Public transport in Germany is extensive, well integrated and punctual. You could be living anywhere in the country and still be able to travel comfortably without having to hire a cab. The major cities are served by the S-Bahn, U-Bahn, Straßenbahn and bus networks. And everywhere you go, there are cycle tracks for the sporty! What’s Up, Germany? gives you an overview of Germany’s public transport.

The rail network throughout Germany provides excellent service. It extends to around 43,468 kilometres of track, of which nearly 20,000 kilometres is electrified. The publicly-owned Deutsche Bahn (German Railway) is the biggest rail operator in the country. Running at 300 km/h, its high-speed train, the InterCity Express (ICE), connects all major German cities and neighbouring countries.

S-Bahn & U-Bahn

Almost all metros have suburban rail systems called S-Bahn. They are the most local type of railway, stopping at all stations and running more frequently than other trains. The U-Bahn, on the other hand, is a rapid transit underground system.

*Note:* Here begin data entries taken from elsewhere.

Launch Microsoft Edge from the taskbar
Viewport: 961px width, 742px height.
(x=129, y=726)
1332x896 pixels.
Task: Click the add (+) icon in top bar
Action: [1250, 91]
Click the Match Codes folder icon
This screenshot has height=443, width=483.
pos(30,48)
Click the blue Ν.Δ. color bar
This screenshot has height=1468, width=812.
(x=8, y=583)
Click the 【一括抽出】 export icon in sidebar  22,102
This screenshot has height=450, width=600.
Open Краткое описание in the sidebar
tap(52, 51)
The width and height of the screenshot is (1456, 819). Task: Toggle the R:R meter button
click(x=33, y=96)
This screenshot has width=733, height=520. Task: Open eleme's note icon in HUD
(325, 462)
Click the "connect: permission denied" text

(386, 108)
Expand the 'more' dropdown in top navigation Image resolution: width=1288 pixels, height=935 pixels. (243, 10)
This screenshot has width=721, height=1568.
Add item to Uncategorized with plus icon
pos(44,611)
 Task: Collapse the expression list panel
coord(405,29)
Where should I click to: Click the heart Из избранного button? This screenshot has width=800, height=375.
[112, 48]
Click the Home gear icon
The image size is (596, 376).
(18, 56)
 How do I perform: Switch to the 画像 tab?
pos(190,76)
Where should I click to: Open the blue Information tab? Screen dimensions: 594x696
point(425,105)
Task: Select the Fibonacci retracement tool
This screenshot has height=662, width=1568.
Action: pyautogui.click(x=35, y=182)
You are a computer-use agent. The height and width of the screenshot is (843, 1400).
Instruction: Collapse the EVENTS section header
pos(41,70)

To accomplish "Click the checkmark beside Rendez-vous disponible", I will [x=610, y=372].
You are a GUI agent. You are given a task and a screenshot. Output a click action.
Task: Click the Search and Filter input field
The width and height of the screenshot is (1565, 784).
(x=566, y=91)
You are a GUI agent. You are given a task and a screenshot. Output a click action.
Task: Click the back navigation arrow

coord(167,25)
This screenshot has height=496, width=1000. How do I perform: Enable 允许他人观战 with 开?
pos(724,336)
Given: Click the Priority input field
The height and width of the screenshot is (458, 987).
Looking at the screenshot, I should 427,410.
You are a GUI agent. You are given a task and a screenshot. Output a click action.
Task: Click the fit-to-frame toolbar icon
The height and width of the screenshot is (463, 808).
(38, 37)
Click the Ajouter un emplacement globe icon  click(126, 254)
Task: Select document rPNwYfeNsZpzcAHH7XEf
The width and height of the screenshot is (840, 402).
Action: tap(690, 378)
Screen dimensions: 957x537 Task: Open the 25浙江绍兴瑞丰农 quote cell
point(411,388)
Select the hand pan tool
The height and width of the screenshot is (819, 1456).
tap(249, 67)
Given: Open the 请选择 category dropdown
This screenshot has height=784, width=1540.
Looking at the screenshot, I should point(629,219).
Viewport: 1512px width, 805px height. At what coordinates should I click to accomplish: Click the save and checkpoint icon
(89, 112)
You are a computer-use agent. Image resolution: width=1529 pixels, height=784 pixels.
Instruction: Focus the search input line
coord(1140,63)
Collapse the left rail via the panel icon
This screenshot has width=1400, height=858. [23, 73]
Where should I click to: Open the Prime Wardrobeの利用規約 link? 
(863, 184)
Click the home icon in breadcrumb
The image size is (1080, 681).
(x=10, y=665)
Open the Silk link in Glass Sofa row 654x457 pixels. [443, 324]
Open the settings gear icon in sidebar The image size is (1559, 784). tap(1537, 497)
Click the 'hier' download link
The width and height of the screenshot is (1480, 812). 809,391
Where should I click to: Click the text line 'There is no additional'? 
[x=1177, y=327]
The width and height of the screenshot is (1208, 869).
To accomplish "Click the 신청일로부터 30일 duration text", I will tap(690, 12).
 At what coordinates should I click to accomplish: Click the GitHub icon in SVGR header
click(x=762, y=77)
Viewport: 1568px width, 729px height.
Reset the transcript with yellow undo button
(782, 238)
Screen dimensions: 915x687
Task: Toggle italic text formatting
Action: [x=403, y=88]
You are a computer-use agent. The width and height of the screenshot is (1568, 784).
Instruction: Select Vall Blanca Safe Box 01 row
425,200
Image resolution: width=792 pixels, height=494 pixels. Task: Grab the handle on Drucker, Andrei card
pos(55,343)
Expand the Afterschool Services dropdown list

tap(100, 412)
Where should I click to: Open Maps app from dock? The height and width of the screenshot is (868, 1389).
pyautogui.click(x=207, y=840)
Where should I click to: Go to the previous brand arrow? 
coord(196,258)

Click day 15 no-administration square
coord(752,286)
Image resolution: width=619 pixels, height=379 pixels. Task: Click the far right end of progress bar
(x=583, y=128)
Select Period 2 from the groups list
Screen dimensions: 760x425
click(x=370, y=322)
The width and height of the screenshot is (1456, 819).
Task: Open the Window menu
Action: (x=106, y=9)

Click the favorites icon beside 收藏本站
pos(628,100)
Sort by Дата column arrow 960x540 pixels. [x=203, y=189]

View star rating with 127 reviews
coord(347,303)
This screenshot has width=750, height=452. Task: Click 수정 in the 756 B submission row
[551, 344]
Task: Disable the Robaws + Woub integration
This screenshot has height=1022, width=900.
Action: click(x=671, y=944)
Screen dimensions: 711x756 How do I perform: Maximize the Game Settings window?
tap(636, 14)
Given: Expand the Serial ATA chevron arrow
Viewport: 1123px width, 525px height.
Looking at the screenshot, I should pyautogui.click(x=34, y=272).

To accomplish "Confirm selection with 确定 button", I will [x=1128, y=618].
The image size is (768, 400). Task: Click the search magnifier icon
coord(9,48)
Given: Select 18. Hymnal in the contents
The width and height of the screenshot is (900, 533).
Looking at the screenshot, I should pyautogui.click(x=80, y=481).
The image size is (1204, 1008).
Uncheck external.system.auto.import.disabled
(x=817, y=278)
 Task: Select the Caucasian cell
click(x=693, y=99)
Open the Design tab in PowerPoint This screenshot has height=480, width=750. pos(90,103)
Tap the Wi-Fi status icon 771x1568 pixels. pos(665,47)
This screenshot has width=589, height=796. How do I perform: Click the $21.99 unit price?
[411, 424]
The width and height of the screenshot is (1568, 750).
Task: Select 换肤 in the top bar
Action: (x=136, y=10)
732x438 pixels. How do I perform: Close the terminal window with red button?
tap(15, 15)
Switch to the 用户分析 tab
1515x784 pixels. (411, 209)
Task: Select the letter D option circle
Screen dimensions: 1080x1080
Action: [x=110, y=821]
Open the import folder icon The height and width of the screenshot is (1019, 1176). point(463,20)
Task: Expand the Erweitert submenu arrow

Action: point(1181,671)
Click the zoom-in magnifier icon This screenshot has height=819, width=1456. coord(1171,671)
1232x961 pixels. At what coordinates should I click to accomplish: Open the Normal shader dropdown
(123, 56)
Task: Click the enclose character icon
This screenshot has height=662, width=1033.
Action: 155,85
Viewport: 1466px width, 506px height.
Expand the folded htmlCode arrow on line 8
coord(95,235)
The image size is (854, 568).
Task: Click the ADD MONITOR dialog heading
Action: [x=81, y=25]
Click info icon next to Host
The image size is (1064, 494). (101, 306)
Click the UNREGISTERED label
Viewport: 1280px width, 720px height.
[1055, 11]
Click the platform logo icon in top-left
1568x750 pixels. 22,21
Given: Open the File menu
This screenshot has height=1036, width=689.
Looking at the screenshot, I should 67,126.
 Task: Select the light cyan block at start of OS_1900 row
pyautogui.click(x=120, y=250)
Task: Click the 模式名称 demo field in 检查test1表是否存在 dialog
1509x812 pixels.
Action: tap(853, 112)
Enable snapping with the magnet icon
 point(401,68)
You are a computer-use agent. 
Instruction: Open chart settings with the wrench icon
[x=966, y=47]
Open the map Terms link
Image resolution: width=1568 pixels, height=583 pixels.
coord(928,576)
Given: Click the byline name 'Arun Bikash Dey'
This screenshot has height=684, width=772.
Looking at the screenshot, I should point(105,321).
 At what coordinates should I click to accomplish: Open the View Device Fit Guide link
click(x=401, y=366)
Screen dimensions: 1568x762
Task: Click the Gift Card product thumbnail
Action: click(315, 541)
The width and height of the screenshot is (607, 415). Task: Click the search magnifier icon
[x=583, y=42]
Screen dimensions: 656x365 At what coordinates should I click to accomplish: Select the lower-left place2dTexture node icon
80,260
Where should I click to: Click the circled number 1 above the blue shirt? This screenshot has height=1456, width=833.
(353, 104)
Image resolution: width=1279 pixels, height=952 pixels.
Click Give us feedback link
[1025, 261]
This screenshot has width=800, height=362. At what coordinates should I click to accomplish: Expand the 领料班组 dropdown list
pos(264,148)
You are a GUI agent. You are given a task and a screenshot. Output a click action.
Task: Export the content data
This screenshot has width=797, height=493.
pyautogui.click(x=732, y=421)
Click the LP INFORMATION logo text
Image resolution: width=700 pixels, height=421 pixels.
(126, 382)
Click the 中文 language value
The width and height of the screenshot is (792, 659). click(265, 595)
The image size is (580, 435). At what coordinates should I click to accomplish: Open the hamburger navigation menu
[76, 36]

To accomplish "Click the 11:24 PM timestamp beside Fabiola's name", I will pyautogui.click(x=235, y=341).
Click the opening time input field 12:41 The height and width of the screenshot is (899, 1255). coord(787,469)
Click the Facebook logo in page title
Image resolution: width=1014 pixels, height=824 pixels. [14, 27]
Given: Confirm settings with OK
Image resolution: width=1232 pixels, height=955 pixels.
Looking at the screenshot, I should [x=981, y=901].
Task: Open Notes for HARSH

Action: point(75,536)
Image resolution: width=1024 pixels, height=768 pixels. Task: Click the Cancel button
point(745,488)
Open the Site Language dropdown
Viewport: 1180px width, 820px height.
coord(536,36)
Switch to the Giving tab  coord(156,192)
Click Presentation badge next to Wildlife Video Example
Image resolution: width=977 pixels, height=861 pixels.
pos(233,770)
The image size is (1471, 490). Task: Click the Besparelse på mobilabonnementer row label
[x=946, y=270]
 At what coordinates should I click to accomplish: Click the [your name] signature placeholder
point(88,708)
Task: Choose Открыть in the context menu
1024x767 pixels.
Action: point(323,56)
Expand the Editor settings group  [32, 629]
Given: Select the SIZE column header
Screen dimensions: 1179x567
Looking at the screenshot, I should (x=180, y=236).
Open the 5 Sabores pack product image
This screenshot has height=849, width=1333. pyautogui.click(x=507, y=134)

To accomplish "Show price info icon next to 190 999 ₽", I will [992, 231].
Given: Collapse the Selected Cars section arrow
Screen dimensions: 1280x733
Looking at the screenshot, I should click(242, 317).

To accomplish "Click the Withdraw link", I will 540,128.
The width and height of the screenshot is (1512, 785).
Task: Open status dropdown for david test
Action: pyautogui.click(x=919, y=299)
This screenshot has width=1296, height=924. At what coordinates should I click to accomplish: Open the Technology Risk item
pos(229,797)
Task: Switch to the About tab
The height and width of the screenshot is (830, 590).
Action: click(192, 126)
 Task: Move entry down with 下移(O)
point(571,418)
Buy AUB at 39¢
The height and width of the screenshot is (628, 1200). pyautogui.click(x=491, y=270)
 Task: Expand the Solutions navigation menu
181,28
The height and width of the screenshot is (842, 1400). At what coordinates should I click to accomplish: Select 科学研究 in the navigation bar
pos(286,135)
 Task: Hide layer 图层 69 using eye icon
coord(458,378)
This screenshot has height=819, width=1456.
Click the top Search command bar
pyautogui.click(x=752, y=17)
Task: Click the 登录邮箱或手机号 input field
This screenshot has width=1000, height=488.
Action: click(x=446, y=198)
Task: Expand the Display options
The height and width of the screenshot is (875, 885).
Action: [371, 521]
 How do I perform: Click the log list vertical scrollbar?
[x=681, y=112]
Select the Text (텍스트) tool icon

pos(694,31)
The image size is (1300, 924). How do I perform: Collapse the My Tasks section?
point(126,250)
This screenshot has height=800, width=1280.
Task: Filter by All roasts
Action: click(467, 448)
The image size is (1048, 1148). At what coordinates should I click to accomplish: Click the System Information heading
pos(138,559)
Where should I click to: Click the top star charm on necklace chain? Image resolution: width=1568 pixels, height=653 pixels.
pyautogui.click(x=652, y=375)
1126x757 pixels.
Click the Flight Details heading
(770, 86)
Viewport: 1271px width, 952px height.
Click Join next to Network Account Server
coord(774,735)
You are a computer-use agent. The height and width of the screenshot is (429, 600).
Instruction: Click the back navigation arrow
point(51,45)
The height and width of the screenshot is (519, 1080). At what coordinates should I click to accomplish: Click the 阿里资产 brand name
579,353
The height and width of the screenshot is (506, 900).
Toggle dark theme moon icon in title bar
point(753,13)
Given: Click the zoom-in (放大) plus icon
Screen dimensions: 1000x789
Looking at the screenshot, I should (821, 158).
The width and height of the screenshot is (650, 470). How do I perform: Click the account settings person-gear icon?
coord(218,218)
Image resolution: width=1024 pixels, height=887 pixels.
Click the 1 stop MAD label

Having said that, the distinction between the S-Bahn and U-Bahn does get blurred, with the S-Bahn also running underground in city centres and above ground in suburbs.


Many German cities did away with the Straßenbahn or tram system in the 1960s and 1970s. The tram networks that remained were mostly upgraded to the Stadtbahn (light rail). Berlin has one of the longest tram networks in the world. The interesting thing is, trams are now getting a new lease of life in other cities across Germany.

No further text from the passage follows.